Rolling up some integers
Wouter Meeussen
wouter.meeussen at pandora.be
Sun Mar 24 10:39:32 CET 2002
on comp.soft-sys.math.mathematica (Wed, 20 Mar 2002) Diamond Mark. R. asked
for a nice way to generate matrices 'along the diagonals", of the form
1 3 6 10
2 5 9 13
4 8 12 15
7 11 14 16
Ken Levasseur replied with an elegant permutation technique that can be
thrown into the following one-liner:
flatindex[n_]:=Ordering[Sort[Flatten[Outer[List,Range[n],Range[n]],1]//Rever
se,Plus@@#1<=Plus@@#2&]/. {i_Integer,j_}->n(i-1)+j]

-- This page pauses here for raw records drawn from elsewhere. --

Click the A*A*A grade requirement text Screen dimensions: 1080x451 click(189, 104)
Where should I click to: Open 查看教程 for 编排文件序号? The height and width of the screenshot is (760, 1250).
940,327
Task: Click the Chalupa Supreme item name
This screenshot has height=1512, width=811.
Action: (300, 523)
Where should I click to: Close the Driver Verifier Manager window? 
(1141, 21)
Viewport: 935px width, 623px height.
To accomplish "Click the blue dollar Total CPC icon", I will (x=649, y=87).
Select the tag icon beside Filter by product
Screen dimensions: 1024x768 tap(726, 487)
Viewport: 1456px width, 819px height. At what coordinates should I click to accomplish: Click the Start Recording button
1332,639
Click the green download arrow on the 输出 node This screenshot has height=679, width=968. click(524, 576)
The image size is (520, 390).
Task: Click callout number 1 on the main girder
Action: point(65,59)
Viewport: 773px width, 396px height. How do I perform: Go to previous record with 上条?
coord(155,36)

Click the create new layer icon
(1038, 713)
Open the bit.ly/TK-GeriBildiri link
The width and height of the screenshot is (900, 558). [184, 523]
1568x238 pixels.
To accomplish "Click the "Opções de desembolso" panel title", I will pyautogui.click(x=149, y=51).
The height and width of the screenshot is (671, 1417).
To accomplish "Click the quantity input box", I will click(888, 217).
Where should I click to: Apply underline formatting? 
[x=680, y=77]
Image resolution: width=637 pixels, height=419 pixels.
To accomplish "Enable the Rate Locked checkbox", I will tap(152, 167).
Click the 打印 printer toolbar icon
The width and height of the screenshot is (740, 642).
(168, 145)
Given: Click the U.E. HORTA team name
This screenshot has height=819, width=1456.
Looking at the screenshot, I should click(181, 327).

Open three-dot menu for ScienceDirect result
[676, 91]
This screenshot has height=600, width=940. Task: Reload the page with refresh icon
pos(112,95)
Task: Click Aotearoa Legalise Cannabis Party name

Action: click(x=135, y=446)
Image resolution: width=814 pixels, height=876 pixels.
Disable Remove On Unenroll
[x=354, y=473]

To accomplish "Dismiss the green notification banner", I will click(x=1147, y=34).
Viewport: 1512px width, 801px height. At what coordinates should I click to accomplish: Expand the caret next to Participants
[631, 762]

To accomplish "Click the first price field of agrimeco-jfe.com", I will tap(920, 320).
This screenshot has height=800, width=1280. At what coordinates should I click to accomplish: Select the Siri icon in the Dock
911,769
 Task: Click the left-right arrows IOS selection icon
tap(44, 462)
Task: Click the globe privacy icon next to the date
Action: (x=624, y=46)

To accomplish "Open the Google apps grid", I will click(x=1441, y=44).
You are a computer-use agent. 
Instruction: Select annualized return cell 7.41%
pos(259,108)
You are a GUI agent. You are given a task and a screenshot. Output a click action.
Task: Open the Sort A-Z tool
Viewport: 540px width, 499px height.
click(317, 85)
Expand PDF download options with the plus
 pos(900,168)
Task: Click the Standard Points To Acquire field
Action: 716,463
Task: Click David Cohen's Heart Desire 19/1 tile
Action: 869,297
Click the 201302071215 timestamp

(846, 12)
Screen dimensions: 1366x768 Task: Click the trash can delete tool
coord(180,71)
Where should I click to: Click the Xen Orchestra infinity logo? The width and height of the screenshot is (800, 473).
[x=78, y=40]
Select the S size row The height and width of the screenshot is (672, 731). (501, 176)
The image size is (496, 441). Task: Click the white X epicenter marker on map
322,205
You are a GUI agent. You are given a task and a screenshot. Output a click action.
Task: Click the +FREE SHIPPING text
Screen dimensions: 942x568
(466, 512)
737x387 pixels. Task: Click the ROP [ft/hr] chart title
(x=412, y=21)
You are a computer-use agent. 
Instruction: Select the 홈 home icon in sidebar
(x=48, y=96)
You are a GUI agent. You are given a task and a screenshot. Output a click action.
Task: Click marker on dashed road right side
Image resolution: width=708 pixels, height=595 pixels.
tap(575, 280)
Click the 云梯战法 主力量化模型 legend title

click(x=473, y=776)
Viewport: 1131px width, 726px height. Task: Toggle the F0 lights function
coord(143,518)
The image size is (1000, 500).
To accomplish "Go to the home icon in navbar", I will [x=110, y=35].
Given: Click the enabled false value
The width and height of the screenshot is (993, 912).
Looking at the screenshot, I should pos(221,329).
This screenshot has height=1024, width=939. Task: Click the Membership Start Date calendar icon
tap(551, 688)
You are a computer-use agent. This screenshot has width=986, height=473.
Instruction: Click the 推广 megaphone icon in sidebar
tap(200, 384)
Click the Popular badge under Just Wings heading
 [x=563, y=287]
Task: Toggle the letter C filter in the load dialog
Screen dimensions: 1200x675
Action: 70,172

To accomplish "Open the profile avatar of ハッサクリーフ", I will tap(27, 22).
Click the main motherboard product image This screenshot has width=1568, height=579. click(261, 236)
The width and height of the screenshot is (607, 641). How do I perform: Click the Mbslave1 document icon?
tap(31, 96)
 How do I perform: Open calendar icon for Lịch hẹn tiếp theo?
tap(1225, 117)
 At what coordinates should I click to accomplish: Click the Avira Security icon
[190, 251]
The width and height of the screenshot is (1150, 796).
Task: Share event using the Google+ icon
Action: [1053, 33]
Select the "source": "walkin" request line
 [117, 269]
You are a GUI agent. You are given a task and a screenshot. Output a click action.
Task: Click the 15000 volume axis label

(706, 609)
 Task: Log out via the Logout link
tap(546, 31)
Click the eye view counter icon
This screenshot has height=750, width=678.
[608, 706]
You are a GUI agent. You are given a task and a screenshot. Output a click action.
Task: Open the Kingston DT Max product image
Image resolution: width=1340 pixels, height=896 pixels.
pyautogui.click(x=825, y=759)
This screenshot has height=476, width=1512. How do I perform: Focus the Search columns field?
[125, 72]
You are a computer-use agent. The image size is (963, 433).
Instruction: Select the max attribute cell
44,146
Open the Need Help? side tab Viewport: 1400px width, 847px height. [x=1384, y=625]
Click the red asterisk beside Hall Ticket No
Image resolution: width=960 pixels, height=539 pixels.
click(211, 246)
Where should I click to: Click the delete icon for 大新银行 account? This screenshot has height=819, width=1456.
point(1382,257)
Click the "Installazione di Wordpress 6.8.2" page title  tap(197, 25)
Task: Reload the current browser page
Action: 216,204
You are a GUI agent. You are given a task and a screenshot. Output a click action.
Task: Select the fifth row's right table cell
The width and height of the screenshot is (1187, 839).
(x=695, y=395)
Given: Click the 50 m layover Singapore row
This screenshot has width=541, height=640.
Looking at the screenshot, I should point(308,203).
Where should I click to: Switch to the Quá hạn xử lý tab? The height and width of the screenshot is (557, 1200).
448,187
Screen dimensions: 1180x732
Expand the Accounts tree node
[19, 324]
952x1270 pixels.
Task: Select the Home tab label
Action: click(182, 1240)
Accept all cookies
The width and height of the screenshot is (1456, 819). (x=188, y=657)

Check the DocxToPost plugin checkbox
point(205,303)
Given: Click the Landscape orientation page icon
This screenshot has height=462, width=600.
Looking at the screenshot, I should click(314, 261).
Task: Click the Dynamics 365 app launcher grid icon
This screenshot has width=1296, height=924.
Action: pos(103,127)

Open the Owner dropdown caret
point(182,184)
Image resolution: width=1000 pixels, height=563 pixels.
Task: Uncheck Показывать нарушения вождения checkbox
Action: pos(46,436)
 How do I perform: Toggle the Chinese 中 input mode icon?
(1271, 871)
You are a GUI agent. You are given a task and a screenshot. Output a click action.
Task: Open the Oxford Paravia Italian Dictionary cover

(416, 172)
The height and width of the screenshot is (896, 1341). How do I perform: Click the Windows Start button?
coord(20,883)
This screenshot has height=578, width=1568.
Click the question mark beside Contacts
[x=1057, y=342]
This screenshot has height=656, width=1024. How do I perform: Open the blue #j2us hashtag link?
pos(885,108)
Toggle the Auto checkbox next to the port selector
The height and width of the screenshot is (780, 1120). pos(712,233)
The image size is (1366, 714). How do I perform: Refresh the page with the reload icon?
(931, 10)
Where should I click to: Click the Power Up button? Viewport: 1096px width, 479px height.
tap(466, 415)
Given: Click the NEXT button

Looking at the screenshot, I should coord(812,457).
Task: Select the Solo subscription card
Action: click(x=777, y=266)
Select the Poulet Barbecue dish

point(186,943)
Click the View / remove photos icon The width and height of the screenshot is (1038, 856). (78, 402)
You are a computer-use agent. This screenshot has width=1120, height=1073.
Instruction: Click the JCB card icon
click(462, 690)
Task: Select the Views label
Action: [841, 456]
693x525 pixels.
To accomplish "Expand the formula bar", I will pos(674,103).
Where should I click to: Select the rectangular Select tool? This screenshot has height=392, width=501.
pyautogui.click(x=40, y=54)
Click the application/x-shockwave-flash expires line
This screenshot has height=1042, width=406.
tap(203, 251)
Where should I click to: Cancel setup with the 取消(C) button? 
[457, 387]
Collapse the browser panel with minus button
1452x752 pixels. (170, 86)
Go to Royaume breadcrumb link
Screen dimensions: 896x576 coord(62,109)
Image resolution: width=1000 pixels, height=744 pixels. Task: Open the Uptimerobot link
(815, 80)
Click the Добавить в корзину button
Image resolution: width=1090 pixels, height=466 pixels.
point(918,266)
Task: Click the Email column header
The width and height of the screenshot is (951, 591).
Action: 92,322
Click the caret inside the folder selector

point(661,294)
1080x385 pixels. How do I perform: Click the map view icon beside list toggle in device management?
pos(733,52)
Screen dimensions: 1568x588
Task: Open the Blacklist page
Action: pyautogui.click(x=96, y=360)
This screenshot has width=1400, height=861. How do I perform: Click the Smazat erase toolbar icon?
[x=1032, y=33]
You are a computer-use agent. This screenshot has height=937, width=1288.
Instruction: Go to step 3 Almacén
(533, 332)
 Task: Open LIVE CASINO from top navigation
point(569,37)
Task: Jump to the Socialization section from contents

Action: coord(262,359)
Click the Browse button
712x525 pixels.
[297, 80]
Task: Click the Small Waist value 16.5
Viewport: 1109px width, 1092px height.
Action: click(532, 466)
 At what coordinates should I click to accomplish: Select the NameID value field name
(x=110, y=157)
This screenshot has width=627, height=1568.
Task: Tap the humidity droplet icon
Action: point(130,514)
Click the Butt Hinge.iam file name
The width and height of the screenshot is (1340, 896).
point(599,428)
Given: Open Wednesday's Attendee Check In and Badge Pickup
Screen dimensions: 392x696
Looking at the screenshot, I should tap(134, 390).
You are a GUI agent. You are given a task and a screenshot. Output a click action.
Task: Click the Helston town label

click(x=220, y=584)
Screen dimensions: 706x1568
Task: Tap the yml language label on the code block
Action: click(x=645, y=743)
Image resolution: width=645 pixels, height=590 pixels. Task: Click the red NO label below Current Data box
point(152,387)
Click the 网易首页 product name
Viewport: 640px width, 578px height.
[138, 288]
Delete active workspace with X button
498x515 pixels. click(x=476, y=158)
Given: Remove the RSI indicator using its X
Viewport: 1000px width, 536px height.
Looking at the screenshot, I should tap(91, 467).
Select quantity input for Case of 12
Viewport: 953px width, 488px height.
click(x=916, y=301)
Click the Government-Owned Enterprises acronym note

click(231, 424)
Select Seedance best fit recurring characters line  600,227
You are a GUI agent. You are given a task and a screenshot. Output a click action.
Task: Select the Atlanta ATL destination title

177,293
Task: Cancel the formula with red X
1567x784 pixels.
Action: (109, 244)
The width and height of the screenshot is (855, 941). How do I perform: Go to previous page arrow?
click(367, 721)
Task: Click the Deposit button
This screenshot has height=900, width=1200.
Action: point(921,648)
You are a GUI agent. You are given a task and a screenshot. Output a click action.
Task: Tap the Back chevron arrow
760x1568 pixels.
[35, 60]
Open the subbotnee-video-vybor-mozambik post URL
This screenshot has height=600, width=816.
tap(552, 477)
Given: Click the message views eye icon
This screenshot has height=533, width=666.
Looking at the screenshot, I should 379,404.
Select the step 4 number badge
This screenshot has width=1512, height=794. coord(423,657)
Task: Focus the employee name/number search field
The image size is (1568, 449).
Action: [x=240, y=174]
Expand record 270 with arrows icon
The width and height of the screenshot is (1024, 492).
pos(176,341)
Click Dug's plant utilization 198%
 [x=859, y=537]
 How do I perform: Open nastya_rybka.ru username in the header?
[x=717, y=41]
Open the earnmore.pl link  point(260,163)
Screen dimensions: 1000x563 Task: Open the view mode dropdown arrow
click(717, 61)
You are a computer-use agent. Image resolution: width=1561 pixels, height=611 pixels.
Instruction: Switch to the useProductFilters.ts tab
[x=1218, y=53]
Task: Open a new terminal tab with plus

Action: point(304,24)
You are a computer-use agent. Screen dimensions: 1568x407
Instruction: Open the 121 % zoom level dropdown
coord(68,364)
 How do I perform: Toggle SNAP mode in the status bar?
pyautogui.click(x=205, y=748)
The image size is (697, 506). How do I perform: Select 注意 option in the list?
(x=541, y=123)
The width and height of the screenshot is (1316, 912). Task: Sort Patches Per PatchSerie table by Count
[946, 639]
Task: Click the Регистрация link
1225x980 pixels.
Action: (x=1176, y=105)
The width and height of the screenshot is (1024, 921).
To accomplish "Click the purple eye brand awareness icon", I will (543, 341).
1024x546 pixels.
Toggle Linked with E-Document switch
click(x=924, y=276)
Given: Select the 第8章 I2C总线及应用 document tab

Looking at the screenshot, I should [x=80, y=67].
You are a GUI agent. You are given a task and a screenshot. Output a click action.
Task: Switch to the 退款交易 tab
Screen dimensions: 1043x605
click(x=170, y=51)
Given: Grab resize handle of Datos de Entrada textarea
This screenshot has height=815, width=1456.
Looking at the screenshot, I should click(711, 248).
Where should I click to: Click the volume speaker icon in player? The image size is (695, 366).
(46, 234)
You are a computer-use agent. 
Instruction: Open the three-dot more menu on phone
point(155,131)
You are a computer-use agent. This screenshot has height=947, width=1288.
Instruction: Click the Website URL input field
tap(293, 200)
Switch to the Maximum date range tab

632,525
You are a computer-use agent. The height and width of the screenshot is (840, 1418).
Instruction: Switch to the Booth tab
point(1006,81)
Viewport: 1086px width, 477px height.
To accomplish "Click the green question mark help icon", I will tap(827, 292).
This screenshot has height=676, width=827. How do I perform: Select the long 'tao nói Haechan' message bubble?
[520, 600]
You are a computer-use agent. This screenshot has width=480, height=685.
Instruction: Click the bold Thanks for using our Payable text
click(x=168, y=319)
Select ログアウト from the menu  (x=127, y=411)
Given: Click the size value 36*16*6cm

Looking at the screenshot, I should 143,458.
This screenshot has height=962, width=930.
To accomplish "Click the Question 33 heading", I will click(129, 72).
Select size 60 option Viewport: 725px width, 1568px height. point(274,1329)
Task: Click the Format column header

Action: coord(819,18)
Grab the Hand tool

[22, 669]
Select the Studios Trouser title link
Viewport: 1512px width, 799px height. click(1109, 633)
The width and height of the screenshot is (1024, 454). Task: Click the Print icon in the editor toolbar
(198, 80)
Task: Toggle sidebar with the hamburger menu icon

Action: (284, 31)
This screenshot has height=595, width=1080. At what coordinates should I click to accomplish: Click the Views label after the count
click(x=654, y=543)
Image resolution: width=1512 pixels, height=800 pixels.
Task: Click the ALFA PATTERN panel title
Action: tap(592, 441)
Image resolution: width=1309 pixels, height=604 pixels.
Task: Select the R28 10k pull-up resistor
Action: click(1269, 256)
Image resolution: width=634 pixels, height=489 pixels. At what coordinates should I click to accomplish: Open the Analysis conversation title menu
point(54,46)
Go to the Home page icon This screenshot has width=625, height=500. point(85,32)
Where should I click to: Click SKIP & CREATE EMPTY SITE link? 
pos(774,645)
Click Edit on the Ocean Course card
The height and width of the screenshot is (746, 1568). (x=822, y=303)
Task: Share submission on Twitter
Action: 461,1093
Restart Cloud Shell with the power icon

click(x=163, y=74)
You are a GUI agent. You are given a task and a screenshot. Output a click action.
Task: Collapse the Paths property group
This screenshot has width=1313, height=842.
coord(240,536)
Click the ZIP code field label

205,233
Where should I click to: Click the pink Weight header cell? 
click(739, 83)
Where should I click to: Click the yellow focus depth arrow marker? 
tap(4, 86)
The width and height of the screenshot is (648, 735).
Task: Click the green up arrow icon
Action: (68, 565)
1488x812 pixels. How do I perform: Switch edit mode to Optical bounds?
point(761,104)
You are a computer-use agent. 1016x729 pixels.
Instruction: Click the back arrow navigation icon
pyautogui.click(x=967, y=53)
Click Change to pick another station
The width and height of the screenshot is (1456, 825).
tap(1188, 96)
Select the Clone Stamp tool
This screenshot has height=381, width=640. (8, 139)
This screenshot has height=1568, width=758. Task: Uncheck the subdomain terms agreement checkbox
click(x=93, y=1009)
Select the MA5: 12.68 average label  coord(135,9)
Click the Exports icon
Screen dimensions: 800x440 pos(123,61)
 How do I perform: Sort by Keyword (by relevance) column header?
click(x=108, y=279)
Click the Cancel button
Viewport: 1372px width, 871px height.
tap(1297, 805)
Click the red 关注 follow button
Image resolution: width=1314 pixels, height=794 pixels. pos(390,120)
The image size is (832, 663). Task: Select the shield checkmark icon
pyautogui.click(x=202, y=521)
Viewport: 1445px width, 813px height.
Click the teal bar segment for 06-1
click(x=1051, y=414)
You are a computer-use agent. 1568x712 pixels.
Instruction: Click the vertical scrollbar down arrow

this permutation, for argument n=4 gives the matrix row-by-row:
{1, 3, 6, 10, 2, 5, 9, 13, 4, 8, 12, 15, 7, 11, 14, 16}
Surprisingly,
the determinants of these matrices are given by four second degree
equations:
if n=1 mod 4, then 5-12n+8n^2 ;
if n=2 mod 4, then 0+ 2n-4n^2 ;
if n=3 mod 4, then -1+ 4n-8n^2 ;
if n=0 mod 4, then 0+ 2n+4n^2 ;
or, in Mathematica lingo:
Table[{5-12n+8n^2, 0+2n-4n^2 ,-1+4n-8n^2,0+2n+4n^2},{n,25}]==
Table[Det at Partition[ flatindex[n] ,n],{n,100}]
Where does the modularity come from???